## Exercise description
Reproduce the records below exactly, but only between the lines holding "Screen dimensions: 1200x630" and "Click Start RePack button", inclusive.

## Data for review
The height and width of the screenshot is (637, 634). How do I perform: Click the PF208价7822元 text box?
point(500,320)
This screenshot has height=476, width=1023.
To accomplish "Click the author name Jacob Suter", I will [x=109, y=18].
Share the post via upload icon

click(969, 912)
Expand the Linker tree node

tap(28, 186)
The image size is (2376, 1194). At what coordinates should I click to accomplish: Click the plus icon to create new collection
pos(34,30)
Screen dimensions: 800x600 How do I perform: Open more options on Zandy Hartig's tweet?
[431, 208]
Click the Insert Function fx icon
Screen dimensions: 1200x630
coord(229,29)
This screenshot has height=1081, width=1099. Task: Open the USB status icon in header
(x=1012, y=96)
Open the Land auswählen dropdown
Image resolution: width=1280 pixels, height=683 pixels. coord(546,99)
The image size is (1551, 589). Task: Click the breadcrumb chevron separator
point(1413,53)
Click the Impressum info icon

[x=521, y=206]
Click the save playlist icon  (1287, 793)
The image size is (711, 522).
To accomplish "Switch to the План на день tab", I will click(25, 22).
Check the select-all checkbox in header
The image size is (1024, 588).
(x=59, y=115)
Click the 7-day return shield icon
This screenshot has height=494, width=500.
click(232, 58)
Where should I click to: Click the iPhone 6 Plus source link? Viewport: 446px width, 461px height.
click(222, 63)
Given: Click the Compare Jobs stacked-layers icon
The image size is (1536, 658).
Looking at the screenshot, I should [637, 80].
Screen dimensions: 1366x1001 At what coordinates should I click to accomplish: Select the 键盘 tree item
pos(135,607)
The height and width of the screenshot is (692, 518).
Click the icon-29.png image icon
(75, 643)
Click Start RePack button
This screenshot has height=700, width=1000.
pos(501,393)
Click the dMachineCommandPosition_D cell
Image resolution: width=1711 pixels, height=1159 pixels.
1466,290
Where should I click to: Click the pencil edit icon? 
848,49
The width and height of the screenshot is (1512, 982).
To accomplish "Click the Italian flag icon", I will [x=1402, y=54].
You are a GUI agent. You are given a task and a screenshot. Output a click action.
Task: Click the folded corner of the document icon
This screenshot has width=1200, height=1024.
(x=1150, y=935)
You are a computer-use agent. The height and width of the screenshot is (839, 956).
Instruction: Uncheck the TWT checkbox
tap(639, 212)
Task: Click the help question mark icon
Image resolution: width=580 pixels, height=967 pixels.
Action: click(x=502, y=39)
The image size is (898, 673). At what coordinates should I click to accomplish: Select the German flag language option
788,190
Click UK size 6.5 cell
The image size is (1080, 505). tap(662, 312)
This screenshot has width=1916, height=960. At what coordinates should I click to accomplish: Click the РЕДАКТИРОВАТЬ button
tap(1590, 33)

## Final answer
Screen dimensions: 1200x630
coord(229,29)
This screenshot has height=1081, width=1099. Task: Open the USB status icon in header
(x=1012, y=96)
Open the Land auswählen dropdown
Image resolution: width=1280 pixels, height=683 pixels. coord(546,99)
The image size is (1551, 589). Task: Click the breadcrumb chevron separator
point(1413,53)
Click the Impressum info icon

[x=521, y=206]
Click the save playlist icon  (1287, 793)
The image size is (711, 522).
To accomplish "Switch to the План на день tab", I will click(25, 22).
Check the select-all checkbox in header
The image size is (1024, 588).
(x=59, y=115)
Click the 7-day return shield icon
This screenshot has height=494, width=500.
click(232, 58)
Where should I click to: Click the iPhone 6 Plus source link? Viewport: 446px width, 461px height.
click(222, 63)
Given: Click the Compare Jobs stacked-layers icon
The image size is (1536, 658).
Looking at the screenshot, I should [637, 80].
Screen dimensions: 1366x1001 At what coordinates should I click to accomplish: Select the 键盘 tree item
pos(135,607)
The height and width of the screenshot is (692, 518).
Click the icon-29.png image icon
(75, 643)
Click Start RePack button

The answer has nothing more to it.